The first step is to import the ground control points..., select Import Ground Control Point and select the Excel sheet which contains the GCPs.



Then, identify the name of the GCP latitude, longitude, and altitude, and identify the coordinate system.



Then select Import, as long as the coordinate system has been defined correctly, the GCPs will be:

  • Labelled on the right side of the screen under GCP Coordinate System, ie GCP PT1, PT2, PT3, and PT4;
  • In the 3D viewer along with the point cloud;
  • The image pose. In this example, the real-life imagery relates to all of the shots captured of GCP 1. 



There are two options towards the bottom left of the screen: Auto Identify Mark and Identified Marks.

If these options are enabled, then mark one of the GCP images and Terra should mark the rest of the corresponding images. 

For example, mark the first image of the GCP with the yellow target...




...and then Terra will automatically mark the rest of the photos automatically.

In this example, there are seven images which contain the same GCP. The Identified Marks option has been set to 99 - so if the total number of photos is less than this, Terra will mark them.
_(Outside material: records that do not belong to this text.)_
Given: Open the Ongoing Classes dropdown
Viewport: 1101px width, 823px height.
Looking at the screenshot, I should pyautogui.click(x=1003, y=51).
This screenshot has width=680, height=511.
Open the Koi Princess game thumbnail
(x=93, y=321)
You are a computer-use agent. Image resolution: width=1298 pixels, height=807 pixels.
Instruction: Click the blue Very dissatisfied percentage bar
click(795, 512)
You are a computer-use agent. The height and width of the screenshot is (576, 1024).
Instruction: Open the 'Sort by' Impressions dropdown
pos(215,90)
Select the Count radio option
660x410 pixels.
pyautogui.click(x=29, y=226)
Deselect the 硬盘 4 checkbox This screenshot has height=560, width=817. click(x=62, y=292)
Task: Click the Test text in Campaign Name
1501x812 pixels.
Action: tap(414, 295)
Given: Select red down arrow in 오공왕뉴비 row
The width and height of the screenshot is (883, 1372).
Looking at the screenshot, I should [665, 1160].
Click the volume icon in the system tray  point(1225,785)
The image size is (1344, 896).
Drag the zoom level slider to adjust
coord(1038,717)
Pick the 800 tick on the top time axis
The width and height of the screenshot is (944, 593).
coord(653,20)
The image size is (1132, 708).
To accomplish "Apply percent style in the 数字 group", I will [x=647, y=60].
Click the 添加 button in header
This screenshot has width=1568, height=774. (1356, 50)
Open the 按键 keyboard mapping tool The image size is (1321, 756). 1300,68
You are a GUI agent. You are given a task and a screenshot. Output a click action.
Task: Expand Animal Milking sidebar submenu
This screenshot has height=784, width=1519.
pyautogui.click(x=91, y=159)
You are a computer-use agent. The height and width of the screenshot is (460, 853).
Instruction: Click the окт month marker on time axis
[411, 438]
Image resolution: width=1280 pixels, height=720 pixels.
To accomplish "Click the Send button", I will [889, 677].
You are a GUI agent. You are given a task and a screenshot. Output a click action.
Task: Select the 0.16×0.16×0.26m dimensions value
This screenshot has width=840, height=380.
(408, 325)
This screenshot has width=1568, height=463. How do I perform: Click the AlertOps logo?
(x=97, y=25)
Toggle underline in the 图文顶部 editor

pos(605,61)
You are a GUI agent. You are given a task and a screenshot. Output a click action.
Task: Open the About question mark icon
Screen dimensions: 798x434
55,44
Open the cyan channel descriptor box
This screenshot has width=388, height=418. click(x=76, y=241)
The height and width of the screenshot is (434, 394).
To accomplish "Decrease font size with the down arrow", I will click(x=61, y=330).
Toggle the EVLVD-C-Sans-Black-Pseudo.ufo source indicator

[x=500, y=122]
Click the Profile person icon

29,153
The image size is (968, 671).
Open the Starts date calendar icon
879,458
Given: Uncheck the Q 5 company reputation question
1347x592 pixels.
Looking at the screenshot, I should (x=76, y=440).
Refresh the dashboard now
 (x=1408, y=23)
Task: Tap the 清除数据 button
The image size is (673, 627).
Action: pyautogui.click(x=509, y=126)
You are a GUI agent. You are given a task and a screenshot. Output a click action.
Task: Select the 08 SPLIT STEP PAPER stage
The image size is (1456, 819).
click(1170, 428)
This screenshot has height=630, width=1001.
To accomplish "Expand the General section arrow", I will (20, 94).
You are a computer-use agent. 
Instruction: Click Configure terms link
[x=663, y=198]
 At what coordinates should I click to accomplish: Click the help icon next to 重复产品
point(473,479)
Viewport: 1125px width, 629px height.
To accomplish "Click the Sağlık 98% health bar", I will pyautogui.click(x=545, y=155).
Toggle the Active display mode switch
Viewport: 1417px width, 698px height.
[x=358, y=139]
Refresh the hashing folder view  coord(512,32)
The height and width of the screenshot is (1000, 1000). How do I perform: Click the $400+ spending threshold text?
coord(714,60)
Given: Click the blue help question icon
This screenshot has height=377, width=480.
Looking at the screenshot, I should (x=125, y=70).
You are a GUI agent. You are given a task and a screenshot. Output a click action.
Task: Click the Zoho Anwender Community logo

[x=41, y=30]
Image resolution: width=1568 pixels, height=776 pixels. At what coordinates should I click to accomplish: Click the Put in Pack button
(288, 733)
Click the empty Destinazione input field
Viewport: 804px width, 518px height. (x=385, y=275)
Then, move on to the next GCP - in this case GCP PT2... one of the images which contain the second GCP, identify and mark the target, and Terra will automatically mark the other photos, as shown by the bottom images which display the Manual/Auto marked sign. 


Repeat the process for all of the GCPs. In this example, an average of 7 photos are marked for each GCP target, as can be seen via the information displayed in the GCP Coordinate System box.



Workflow - GCP Non-target

The above example demonstrated how the Auto Identify Mark can be performed for GCPs which are specific targets.

However, this functionality is not limited based on the target shape, and can be utilised for marking GCPs which do not have a specific/traditional GCP target.

For instance, a flick through the various GCPs shows that these points do not actually contain any traditional GCP targets, rather landmarks/street furniture, ie GCP 2 relates to a yellow arrow painted on the floor...



...this section of concrete is GCP 3...



...this is GCP 5...



...and this section of pavement is GCP 14. 



So, to conduct the marking process, align and mark the first photo (in this case it relates to GCP 1), and Terra will automatically identify the other images - as seen by the pictures at the bottom of the screen highlighted Manual and Auto.



Once again, repeat the process for the remaining Ground Control Points...


...and once this is complete, and each GCP point has been marked with a sufficient number of photos, the reconstruction can begin.



Removing GCPs

Ground Control Points can be removed from the process if they are not required.

For instance, in this example, GCP 15 is out of the mapping boundary, so it can be discarded. 

To do this, highlight the GCP, and then go to the minus symbol underneath GCP Coordinate System...



...and this will remove the relevant GCP. Now there are just 14 GCPs to work with - as this image shows.


Manual Marking

In most cases, DJI Terra will automatically mark all of the relevant images.

However, sometimes, it cannot do this.

For instance, in this example, the GCP Coordinate System (to the right of the screen) shows that 28 images have been marked for GCP 2, but the Photo Gallery section, to the bottom left of the screen, states that there are in fact 32 images for GCP 2, ie four have been missed. 


When checking the images that were not automatically marked, it is clear to see that automatic marking did not happen because the building blocked the ground control point on the ground. 



In this case, manually mark the remaining images.